- [Direction]: Extract every line of the entries below that contains the word "thumbnail". Match case exactly.

- [Data rows]:

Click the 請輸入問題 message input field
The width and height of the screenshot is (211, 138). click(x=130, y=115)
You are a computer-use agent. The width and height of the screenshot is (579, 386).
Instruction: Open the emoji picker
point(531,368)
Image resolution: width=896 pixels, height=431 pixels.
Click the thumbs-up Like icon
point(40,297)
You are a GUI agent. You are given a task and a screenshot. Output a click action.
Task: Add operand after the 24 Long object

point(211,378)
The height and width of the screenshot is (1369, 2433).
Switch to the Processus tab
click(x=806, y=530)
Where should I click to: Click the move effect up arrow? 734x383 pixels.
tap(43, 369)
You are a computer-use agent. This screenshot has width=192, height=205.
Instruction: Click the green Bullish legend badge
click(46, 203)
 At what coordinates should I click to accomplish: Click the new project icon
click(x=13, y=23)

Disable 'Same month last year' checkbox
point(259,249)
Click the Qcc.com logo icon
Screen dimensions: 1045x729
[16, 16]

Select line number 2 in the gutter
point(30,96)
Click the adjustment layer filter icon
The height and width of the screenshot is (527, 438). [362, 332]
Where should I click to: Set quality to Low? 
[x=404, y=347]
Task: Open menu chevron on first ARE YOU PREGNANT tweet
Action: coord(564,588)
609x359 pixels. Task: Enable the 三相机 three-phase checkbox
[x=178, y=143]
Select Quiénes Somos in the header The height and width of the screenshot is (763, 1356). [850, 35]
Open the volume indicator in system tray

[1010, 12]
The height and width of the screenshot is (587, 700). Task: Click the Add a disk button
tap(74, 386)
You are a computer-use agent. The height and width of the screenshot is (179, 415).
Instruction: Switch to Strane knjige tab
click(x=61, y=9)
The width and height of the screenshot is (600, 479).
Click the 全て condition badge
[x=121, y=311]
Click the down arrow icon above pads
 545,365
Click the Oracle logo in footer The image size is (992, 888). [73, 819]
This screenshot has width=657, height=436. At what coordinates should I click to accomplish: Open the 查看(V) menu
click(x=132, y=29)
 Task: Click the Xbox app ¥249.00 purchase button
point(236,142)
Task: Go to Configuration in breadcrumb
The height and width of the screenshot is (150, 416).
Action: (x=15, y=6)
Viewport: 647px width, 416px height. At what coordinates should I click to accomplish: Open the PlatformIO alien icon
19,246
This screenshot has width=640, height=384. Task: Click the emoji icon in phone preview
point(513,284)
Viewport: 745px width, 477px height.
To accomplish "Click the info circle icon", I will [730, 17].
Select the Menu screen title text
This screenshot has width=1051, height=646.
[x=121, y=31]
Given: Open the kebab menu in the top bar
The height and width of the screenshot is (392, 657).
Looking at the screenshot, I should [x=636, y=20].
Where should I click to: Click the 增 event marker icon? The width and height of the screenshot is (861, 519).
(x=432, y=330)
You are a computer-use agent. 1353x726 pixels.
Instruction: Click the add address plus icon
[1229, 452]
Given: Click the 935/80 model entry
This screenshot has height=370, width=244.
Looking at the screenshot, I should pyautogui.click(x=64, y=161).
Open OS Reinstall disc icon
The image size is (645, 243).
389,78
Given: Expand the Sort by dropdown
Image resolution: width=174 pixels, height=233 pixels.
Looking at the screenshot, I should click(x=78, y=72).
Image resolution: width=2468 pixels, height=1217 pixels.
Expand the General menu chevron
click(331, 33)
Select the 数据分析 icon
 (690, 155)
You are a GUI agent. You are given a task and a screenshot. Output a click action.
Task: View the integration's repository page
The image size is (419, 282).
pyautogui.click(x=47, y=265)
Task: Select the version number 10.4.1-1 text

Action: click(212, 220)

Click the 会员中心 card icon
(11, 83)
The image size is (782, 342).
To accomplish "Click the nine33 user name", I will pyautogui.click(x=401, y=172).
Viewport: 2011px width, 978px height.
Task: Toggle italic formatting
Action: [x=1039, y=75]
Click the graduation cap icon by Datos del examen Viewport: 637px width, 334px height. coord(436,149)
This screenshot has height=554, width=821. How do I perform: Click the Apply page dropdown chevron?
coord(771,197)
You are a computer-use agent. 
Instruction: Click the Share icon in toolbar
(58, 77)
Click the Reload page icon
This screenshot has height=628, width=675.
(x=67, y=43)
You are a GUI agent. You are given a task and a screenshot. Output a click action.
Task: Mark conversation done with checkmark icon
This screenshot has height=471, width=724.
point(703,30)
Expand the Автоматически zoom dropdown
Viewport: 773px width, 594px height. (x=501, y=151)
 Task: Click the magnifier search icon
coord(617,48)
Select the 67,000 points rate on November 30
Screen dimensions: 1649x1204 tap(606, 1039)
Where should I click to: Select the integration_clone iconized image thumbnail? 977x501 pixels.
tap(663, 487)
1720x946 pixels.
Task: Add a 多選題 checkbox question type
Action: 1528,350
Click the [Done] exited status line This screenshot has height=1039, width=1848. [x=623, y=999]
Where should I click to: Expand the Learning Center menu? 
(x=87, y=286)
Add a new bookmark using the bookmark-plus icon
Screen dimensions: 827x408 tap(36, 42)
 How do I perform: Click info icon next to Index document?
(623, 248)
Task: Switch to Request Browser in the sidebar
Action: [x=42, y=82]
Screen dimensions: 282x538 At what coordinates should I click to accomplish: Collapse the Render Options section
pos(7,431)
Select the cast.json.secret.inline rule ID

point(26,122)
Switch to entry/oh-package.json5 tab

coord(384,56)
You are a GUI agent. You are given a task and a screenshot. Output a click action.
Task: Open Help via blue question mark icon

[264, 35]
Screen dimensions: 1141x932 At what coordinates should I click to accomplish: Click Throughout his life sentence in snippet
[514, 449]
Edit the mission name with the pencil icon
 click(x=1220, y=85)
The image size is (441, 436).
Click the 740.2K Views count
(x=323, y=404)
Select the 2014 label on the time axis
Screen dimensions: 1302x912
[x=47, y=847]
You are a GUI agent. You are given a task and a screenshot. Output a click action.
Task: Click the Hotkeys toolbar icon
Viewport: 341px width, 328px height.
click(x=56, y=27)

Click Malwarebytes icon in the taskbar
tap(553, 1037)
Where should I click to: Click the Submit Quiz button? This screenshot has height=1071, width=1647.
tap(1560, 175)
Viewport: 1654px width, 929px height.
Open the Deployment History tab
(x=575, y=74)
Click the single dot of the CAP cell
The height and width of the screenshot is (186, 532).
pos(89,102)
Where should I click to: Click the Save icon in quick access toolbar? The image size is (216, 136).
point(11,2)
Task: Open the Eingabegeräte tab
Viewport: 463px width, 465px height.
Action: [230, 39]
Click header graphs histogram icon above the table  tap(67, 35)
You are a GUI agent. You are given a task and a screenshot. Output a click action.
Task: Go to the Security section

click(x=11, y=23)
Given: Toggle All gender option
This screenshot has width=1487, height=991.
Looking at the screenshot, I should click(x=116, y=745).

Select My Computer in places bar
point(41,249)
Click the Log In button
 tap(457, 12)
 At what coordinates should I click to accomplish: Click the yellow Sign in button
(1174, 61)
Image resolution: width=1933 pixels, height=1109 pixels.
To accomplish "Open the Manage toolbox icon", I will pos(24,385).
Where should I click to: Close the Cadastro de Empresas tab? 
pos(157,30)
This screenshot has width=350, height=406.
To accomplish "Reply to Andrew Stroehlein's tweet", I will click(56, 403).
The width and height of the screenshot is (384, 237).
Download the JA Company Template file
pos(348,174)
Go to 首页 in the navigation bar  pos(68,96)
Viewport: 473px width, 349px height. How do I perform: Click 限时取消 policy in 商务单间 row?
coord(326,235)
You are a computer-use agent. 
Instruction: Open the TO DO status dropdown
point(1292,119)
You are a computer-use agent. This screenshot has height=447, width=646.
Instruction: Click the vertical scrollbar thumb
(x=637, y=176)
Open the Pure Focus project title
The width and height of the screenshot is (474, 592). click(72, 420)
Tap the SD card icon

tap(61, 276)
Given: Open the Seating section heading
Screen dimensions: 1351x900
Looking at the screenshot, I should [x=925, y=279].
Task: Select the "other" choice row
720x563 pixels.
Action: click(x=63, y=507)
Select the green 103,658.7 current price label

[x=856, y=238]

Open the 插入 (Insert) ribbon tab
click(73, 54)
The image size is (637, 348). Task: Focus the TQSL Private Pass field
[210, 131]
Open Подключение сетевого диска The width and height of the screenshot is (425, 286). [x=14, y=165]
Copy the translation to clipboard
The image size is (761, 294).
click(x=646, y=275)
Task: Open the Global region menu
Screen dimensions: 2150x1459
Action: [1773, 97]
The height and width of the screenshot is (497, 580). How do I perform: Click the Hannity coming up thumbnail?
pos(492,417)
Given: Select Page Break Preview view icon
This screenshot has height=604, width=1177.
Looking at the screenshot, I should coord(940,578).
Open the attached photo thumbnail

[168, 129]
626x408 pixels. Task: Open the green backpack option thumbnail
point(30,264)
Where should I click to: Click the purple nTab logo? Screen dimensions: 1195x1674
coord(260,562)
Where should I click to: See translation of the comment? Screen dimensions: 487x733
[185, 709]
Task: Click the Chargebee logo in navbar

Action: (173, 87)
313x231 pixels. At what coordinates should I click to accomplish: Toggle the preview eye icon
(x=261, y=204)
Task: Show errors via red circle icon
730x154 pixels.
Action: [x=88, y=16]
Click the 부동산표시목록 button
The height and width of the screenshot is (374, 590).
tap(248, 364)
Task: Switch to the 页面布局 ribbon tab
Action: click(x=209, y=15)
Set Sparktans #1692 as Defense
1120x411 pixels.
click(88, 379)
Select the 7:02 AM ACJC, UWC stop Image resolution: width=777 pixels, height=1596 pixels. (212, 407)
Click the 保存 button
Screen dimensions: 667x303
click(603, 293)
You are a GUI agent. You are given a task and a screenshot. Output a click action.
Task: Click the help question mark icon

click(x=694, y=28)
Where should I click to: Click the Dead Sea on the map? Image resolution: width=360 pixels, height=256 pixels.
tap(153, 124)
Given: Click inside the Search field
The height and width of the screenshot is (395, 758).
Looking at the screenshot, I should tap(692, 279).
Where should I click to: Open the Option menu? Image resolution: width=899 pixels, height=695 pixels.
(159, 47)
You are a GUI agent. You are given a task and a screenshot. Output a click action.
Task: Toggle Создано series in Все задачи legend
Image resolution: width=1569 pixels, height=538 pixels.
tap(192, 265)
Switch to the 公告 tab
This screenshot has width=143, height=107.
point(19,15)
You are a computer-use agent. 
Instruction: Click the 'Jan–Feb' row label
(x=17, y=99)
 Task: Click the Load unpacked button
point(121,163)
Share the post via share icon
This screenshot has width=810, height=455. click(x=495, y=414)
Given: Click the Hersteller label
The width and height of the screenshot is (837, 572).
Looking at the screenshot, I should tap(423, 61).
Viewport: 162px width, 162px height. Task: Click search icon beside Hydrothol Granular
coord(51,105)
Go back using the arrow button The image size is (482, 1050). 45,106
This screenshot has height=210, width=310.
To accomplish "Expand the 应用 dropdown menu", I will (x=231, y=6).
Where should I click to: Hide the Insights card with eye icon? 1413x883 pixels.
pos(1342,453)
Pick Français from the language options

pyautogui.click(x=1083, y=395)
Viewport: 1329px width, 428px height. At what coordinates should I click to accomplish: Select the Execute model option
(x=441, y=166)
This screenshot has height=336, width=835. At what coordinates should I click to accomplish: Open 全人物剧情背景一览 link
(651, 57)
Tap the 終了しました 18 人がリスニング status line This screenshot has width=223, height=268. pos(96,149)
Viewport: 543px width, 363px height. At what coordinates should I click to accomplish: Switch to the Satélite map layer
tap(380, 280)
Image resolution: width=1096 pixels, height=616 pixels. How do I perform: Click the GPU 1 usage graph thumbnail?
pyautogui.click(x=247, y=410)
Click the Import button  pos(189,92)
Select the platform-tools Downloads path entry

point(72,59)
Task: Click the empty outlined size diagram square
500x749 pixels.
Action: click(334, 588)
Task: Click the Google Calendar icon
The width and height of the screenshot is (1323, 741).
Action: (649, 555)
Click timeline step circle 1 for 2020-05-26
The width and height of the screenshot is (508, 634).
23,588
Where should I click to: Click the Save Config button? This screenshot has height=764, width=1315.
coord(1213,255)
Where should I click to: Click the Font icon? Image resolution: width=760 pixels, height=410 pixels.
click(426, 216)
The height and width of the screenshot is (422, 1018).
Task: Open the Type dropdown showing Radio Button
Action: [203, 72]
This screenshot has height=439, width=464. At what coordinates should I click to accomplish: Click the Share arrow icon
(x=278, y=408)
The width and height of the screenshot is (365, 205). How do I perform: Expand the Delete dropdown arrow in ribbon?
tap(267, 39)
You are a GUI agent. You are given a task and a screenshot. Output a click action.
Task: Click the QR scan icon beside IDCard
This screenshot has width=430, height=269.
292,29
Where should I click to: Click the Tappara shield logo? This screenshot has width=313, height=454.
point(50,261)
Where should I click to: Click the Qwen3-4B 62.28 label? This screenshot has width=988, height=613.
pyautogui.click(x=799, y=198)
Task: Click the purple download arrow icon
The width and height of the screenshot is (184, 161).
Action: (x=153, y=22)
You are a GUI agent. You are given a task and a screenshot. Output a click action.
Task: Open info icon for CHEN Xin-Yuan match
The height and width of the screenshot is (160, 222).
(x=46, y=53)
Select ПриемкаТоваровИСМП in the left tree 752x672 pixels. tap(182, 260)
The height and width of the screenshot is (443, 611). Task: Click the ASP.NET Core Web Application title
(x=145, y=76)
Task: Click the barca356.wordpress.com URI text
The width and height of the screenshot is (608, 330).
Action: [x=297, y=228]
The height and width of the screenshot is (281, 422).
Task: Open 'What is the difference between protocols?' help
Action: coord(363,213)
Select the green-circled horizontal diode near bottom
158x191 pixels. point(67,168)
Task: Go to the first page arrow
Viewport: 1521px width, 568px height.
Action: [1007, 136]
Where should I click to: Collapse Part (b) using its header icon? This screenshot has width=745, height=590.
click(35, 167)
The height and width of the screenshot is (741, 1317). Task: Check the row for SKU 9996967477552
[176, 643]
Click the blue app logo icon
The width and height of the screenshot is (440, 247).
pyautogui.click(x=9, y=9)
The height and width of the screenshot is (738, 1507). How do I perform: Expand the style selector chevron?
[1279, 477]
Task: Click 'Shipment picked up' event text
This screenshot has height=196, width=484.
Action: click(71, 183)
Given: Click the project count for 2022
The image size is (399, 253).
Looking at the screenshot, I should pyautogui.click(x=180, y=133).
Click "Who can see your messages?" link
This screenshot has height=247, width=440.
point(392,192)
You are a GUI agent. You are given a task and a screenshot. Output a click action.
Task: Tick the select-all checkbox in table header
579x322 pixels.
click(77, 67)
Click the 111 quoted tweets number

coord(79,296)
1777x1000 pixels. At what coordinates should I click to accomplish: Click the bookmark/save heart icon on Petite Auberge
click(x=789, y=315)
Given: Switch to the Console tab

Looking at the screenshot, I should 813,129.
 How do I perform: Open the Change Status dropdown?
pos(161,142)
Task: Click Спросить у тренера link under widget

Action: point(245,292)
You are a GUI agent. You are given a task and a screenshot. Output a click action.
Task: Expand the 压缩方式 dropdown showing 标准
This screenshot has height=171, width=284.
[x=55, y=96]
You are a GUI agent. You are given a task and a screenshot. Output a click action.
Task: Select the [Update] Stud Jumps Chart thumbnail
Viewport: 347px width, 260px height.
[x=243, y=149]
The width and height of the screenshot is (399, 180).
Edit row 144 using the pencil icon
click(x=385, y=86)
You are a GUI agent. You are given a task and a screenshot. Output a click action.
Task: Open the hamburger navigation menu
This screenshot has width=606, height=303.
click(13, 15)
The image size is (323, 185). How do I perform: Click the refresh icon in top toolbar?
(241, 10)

- [Solution for this task]:
Where should I click to: Select the integration_clone iconized image thumbnail? 977x501 pixels.
The height and width of the screenshot is (497, 580). How do I perform: Click the Hannity coming up thumbnail?
Open the attached photo thumbnail
626x408 pixels. Task: Open the green backpack option thumbnail
Image resolution: width=1096 pixels, height=616 pixels. How do I perform: Click the GPU 1 usage graph thumbnail?
Task: Select the [Update] Stud Jumps Chart thumbnail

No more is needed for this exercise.